After the impressive homespun fables Bait and Enys Men, Mark Jenkin returned last year with Rose of Nevada, a journey into the past starring George MacKay and Callum Turner that continues the Cornish director’s tactile sense of filmmaking. Ahead of a June 19 release, 1-2 Special has debuted the first trailer.
Here’s the synopsis: “Three decades ago, the Rose of Nevada vanished at sea, along with its crew. Now, it has returned. In a remote fishing village, its reappearance is embraced as an auspicious sign, with the local citizens convinced the luck of their economically devastated community may turn, if only the ship sails again. Joining the crew is Nick (George MacKay), desperate to provide for his young family, and Liam (Callum Turner), a mysterious drifter eager to escape his past. After a successful voyage, they return to harbor, only to find that nothing is as they remember it.”

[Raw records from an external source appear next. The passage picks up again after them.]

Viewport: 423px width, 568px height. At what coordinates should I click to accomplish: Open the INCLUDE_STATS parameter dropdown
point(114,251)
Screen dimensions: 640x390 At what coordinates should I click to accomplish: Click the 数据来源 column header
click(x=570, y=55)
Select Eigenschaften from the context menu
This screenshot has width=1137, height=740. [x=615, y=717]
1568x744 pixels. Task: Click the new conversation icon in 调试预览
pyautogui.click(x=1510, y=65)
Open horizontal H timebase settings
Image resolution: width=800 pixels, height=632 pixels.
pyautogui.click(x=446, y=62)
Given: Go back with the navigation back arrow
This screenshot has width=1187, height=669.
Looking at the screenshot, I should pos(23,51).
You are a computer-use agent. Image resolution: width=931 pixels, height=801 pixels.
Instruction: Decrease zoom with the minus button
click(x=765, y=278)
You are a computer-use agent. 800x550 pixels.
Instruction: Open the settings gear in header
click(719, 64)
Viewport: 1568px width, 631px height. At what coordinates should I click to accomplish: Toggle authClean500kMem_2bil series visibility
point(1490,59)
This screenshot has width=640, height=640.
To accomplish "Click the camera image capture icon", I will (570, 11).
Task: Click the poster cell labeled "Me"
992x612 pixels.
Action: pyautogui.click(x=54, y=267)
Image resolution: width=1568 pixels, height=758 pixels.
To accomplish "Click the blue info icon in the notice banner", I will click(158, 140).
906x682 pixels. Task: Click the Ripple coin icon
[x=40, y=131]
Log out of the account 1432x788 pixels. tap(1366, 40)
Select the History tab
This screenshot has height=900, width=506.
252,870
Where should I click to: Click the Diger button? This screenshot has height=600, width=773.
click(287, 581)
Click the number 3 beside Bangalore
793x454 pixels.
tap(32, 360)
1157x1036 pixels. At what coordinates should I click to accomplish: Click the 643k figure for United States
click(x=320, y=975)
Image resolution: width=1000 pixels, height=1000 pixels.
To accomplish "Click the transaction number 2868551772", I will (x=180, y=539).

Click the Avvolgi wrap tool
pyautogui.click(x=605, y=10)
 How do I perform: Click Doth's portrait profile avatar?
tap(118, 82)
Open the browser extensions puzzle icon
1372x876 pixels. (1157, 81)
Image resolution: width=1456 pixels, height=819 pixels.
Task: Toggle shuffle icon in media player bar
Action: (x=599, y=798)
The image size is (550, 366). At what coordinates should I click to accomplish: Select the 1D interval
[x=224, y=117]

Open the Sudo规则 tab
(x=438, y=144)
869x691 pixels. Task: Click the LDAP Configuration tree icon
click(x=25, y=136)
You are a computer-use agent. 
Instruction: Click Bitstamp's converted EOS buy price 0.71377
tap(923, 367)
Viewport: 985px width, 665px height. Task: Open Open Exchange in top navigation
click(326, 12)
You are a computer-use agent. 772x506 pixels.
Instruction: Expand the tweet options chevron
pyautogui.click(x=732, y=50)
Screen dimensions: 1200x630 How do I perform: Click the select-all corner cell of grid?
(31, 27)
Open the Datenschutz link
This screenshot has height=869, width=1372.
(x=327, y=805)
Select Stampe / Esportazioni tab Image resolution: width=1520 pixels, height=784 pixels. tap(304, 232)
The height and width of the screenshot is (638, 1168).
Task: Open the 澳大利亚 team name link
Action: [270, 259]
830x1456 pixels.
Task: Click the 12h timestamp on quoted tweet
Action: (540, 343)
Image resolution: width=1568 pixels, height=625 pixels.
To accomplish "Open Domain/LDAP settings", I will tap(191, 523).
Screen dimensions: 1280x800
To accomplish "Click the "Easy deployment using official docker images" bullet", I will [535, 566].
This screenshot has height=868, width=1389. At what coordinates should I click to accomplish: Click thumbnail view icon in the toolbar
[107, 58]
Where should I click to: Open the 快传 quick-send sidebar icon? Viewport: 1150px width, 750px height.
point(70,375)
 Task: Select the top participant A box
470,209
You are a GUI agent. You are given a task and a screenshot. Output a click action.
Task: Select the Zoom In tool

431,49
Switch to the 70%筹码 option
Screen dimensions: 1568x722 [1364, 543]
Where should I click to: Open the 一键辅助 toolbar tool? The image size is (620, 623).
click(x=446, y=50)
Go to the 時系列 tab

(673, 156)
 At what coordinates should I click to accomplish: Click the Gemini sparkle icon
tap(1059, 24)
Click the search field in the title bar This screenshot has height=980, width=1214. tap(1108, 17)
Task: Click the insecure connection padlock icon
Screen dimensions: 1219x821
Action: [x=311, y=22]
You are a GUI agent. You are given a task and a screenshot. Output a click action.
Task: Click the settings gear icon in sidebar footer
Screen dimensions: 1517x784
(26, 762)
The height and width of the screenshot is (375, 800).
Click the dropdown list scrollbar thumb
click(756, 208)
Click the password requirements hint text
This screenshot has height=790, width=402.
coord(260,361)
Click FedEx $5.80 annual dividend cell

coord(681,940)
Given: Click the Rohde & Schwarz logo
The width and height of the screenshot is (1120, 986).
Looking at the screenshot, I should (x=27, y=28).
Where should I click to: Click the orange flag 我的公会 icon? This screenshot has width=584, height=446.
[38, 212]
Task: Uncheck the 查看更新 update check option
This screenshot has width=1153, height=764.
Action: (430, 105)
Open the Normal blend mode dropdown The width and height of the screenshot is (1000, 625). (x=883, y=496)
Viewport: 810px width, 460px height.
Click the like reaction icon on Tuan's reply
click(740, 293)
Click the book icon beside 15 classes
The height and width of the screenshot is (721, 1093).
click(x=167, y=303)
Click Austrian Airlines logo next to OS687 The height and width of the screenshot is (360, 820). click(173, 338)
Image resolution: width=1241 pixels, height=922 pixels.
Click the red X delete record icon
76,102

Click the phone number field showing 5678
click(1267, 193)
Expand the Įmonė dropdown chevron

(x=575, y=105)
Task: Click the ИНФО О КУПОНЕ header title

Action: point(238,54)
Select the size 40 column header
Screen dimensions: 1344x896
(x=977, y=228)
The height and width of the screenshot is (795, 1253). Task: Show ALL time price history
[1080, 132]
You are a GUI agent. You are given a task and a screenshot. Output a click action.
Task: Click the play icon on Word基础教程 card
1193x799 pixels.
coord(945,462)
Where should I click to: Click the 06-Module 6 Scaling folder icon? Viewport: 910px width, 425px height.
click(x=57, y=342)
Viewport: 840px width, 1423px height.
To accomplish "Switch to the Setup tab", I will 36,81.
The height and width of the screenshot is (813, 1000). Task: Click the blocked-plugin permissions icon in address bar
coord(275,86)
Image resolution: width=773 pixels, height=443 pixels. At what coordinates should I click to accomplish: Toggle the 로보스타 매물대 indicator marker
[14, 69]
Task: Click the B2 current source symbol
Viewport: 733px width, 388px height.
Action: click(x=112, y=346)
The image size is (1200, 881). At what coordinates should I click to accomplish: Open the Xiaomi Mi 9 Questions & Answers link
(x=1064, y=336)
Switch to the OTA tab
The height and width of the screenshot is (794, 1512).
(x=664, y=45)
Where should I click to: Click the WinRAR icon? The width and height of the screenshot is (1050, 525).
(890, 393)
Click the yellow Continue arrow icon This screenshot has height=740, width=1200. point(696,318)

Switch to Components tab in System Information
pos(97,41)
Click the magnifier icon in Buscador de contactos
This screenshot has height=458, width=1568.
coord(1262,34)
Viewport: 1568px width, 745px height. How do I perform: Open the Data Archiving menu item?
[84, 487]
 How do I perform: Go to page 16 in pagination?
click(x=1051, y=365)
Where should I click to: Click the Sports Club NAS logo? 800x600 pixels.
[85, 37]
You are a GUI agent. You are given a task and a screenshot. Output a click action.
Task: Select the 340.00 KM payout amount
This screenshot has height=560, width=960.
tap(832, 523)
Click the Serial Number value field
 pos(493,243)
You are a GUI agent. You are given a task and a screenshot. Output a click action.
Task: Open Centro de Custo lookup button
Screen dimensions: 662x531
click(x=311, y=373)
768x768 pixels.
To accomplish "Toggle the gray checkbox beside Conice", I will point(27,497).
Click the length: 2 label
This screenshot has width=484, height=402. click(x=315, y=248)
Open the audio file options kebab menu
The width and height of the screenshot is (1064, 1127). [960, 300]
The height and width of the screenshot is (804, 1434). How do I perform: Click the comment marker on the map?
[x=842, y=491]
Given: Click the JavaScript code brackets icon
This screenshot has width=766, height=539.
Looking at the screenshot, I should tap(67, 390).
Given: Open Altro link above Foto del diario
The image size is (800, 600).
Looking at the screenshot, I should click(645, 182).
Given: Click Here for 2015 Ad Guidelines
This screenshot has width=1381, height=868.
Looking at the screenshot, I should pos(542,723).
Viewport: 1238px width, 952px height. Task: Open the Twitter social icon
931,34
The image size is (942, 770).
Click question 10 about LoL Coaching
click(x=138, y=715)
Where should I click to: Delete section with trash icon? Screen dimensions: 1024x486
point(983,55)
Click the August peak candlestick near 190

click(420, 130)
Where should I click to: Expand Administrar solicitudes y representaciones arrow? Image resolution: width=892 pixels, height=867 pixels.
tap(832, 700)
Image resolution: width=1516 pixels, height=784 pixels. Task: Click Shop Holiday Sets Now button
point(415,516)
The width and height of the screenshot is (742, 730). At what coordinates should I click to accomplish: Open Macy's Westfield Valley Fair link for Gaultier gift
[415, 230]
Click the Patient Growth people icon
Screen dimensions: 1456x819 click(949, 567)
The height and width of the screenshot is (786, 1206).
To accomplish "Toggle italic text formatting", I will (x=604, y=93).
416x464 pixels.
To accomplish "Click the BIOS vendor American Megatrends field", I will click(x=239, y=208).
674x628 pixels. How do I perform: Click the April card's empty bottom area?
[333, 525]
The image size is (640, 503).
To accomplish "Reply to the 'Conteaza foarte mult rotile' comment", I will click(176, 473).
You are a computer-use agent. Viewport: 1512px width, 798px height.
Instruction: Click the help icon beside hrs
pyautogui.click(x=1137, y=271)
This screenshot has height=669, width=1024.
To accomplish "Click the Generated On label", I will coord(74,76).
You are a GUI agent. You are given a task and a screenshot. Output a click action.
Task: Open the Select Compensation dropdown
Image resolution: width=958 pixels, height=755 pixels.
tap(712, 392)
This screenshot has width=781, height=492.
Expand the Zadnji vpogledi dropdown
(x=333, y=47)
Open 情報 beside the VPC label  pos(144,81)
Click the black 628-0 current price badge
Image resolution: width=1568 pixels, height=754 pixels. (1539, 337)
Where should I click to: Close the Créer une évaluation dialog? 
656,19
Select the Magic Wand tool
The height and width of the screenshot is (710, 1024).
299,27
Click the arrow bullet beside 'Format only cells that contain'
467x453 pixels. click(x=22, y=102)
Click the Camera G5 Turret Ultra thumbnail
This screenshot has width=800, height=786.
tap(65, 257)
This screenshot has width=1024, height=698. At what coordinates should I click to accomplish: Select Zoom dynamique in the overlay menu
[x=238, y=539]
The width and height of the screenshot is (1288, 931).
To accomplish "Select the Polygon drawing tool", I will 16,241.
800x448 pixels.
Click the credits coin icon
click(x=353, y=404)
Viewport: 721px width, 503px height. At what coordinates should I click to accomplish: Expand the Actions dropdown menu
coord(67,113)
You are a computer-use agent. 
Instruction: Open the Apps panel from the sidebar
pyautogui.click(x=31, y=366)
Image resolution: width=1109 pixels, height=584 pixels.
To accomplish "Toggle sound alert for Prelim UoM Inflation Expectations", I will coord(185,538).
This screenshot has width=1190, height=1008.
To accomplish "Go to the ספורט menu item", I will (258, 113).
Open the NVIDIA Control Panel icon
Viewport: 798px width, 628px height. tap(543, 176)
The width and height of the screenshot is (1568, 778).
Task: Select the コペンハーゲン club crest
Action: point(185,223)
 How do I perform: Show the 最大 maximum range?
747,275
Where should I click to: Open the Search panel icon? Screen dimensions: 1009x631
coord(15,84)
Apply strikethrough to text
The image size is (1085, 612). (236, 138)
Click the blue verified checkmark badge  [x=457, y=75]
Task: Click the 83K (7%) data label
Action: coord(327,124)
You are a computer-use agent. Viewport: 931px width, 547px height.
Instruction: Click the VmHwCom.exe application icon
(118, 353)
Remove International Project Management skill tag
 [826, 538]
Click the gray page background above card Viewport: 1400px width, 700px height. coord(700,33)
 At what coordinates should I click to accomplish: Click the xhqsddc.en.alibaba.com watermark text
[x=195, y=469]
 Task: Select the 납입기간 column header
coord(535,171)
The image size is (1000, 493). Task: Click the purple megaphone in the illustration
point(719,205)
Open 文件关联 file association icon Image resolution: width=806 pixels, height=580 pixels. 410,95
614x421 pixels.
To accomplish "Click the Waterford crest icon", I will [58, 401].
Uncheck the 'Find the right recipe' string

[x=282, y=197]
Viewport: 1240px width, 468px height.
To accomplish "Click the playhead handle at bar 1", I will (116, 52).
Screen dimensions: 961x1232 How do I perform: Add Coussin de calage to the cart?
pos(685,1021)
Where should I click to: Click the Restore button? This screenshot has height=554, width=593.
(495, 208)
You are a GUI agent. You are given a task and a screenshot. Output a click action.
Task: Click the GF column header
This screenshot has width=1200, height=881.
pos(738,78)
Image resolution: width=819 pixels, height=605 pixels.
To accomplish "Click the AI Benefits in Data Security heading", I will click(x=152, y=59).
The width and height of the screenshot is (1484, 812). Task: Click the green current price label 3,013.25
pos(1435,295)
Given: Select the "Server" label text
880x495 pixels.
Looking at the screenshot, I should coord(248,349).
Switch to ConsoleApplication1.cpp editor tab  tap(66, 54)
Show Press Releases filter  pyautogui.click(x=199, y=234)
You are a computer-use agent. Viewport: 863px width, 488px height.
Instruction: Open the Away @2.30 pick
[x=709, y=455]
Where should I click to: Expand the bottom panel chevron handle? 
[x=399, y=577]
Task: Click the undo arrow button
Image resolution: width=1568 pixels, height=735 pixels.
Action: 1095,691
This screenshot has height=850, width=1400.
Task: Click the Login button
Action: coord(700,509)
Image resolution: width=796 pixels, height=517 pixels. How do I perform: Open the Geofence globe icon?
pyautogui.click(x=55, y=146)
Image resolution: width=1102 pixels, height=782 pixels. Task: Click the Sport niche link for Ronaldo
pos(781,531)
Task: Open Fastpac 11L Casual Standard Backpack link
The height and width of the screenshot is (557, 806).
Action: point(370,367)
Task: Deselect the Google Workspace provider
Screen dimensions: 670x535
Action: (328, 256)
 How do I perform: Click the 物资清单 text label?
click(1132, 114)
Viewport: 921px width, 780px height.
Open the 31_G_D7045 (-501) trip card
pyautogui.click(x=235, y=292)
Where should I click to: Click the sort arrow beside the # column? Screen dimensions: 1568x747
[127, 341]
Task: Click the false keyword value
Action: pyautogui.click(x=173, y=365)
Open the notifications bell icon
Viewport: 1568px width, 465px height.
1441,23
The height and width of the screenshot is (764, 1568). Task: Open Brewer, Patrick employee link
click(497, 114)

Leonardo Goi said in his review, “Even when ostensibly set in the present, Jenkin’s works all seem to exist in some undetermined past, and in Rose of Nevada, a few objects adorning Nick’s room––an old poster, a tape player, some cassettes––suggests a bygone era long before the boat catapults him back to the early 1990s. But nothing heightens that anachronism more than the film’s look. Jenkin shot Rose of Nevada on film with the same camera he used for Bait and its follow-up, Enys Men: a clockwork Bolex H16 with a maximum runtime of 28 seconds per take. Though a lot more polished than they were in the monochrome, hand-processed Bronco’s House and Bait, the images are similarly rife with scratches and red-light leak flashes. To call those aberrations, however, would be grossly misleading; these irregularities define Jenkin’s aesthetic, the main reason why his films feel so mysteriously alive.”